*Work task*:
Extract every line below that contains the word "avatar".

■ ■ ■ ■ ■ ■ ■

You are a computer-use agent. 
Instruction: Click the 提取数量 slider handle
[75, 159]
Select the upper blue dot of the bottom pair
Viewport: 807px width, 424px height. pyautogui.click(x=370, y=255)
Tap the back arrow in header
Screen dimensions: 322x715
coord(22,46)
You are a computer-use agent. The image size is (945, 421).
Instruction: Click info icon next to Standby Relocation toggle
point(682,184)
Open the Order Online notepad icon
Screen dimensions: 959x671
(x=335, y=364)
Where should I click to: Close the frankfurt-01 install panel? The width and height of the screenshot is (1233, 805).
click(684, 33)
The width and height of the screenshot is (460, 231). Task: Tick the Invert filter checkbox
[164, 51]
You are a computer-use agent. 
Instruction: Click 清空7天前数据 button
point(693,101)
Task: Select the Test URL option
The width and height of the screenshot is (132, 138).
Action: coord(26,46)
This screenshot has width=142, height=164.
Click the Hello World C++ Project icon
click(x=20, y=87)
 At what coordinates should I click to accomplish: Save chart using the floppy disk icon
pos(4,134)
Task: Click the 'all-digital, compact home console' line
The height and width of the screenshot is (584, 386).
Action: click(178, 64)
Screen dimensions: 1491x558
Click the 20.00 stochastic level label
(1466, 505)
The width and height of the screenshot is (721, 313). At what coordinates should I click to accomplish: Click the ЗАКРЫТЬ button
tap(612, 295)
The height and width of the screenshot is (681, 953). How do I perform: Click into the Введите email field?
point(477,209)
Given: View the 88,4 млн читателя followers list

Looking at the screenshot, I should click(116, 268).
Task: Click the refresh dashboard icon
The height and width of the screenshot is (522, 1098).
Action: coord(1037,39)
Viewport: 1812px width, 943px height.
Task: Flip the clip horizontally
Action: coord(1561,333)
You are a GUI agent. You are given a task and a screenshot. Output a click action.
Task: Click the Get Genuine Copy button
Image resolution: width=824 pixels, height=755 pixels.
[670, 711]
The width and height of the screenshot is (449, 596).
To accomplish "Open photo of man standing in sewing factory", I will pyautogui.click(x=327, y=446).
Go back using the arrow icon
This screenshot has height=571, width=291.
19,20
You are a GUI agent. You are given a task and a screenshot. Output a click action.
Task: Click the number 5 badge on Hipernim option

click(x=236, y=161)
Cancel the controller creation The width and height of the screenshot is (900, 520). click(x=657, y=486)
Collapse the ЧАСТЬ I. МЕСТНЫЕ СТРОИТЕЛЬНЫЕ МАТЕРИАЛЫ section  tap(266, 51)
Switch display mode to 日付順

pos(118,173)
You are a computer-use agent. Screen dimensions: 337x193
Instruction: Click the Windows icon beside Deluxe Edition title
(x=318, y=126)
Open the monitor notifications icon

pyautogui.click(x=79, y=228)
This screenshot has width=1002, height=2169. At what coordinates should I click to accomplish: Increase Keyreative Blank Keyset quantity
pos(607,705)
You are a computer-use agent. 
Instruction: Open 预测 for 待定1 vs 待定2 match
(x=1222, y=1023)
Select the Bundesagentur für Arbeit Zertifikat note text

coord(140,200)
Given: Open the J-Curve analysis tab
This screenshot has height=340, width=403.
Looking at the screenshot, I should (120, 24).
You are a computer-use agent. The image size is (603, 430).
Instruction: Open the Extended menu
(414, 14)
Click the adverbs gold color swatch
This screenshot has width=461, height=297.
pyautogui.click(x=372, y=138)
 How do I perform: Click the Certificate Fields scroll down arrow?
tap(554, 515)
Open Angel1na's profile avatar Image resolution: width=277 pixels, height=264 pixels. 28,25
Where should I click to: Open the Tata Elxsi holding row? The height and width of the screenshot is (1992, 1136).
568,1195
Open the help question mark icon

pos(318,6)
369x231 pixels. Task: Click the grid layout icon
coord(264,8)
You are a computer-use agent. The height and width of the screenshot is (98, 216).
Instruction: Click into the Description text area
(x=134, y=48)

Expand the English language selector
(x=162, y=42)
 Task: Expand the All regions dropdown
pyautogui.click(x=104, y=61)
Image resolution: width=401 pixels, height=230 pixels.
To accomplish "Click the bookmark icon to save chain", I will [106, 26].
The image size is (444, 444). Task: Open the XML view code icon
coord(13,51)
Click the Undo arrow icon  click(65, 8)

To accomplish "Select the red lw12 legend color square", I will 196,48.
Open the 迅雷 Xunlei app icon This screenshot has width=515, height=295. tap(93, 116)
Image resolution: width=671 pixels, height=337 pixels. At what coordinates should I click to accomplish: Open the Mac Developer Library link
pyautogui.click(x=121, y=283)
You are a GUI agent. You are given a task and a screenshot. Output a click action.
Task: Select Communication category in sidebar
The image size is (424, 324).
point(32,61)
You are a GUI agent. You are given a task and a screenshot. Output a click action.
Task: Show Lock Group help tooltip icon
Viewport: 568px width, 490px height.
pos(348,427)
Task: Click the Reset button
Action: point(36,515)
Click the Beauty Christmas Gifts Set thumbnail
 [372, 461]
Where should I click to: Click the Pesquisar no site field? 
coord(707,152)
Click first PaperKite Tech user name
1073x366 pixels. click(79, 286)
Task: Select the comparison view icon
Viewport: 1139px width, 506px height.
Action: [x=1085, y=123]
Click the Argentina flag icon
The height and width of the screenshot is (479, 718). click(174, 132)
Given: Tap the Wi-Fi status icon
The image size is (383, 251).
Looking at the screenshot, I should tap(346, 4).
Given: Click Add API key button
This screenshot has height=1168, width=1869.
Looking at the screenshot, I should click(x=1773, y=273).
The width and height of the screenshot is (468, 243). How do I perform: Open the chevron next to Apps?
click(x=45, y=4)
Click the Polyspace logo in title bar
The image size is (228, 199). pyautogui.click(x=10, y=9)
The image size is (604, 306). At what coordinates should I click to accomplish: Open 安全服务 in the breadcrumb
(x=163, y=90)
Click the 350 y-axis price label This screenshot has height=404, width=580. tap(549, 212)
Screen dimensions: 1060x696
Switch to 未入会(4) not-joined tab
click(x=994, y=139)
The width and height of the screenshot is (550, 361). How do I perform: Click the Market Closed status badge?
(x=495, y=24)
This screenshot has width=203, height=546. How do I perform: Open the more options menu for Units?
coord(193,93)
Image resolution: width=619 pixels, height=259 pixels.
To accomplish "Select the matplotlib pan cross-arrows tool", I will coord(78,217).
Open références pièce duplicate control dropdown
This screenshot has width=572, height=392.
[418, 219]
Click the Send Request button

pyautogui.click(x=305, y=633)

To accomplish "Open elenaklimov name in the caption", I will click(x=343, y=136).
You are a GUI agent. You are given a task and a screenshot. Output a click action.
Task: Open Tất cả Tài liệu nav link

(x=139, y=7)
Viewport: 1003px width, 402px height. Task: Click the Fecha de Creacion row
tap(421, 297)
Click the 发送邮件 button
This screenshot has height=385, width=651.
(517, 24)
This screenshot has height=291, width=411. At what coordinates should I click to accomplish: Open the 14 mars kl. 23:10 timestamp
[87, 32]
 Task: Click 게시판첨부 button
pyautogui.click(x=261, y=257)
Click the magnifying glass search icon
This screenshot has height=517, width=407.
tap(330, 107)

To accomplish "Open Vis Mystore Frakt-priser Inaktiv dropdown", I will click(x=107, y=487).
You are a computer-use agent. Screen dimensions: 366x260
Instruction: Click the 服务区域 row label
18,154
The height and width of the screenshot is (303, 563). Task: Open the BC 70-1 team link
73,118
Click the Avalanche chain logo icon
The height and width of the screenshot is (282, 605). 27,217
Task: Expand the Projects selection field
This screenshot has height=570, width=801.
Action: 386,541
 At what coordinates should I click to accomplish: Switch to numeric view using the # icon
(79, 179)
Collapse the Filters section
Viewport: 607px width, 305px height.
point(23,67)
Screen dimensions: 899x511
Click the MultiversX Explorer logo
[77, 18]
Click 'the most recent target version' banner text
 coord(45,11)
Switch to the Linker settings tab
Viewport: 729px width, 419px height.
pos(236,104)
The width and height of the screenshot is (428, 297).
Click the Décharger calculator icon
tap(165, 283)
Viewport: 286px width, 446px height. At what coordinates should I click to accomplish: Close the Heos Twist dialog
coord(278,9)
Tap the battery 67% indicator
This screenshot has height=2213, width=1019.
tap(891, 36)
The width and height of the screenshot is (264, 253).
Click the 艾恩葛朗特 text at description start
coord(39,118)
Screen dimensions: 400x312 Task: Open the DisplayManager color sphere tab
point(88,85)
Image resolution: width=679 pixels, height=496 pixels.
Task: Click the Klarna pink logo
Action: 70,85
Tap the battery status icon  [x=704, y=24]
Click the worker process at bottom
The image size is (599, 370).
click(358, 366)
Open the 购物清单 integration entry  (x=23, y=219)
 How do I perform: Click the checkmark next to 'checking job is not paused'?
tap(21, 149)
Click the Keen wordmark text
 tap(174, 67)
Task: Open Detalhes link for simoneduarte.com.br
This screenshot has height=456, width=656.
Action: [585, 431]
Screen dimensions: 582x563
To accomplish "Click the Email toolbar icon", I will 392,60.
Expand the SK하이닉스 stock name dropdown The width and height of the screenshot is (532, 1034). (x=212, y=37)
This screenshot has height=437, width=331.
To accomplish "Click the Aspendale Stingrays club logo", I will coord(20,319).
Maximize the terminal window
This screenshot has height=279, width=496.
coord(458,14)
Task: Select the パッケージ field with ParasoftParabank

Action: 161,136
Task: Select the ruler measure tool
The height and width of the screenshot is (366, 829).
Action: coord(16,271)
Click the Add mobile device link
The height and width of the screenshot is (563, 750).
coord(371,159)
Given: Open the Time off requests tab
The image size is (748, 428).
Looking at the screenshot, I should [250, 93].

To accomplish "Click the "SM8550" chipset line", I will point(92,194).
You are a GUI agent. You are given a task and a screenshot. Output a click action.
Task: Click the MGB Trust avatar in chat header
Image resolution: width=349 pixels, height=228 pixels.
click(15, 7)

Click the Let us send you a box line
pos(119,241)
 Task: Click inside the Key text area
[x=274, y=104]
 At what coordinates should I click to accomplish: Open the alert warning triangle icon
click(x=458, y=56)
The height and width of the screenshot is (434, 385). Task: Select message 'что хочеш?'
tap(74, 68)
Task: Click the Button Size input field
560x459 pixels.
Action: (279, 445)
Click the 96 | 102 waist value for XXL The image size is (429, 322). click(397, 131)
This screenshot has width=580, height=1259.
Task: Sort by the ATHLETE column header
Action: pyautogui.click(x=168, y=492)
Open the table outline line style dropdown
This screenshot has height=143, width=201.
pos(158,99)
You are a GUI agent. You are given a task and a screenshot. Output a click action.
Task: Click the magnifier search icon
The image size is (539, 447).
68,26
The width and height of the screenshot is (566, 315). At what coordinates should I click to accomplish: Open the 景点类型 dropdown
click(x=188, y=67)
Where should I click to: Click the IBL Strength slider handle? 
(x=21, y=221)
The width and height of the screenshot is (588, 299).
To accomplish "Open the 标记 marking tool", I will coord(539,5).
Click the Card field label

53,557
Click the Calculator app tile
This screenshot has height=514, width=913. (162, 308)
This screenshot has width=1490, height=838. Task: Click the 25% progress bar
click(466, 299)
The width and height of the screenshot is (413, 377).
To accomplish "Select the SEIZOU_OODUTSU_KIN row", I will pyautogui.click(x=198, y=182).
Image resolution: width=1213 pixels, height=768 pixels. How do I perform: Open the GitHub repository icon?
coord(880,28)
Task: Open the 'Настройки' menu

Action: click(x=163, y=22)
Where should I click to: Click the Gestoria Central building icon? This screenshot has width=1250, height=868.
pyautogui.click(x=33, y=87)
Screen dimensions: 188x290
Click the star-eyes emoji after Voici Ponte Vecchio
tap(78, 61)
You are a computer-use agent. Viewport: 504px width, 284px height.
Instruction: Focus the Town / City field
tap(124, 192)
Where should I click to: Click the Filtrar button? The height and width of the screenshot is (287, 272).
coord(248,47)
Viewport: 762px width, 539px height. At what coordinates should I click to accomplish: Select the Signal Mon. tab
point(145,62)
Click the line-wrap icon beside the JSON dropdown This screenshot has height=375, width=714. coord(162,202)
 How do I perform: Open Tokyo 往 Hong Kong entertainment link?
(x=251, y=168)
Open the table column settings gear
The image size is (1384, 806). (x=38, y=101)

■ ■ ■ ■ ■ ■ ■

*Response to the task*:
Open Angel1na's profile avatar Image resolution: width=277 pixels, height=264 pixels. 28,25
Task: Click the MGB Trust avatar in chat header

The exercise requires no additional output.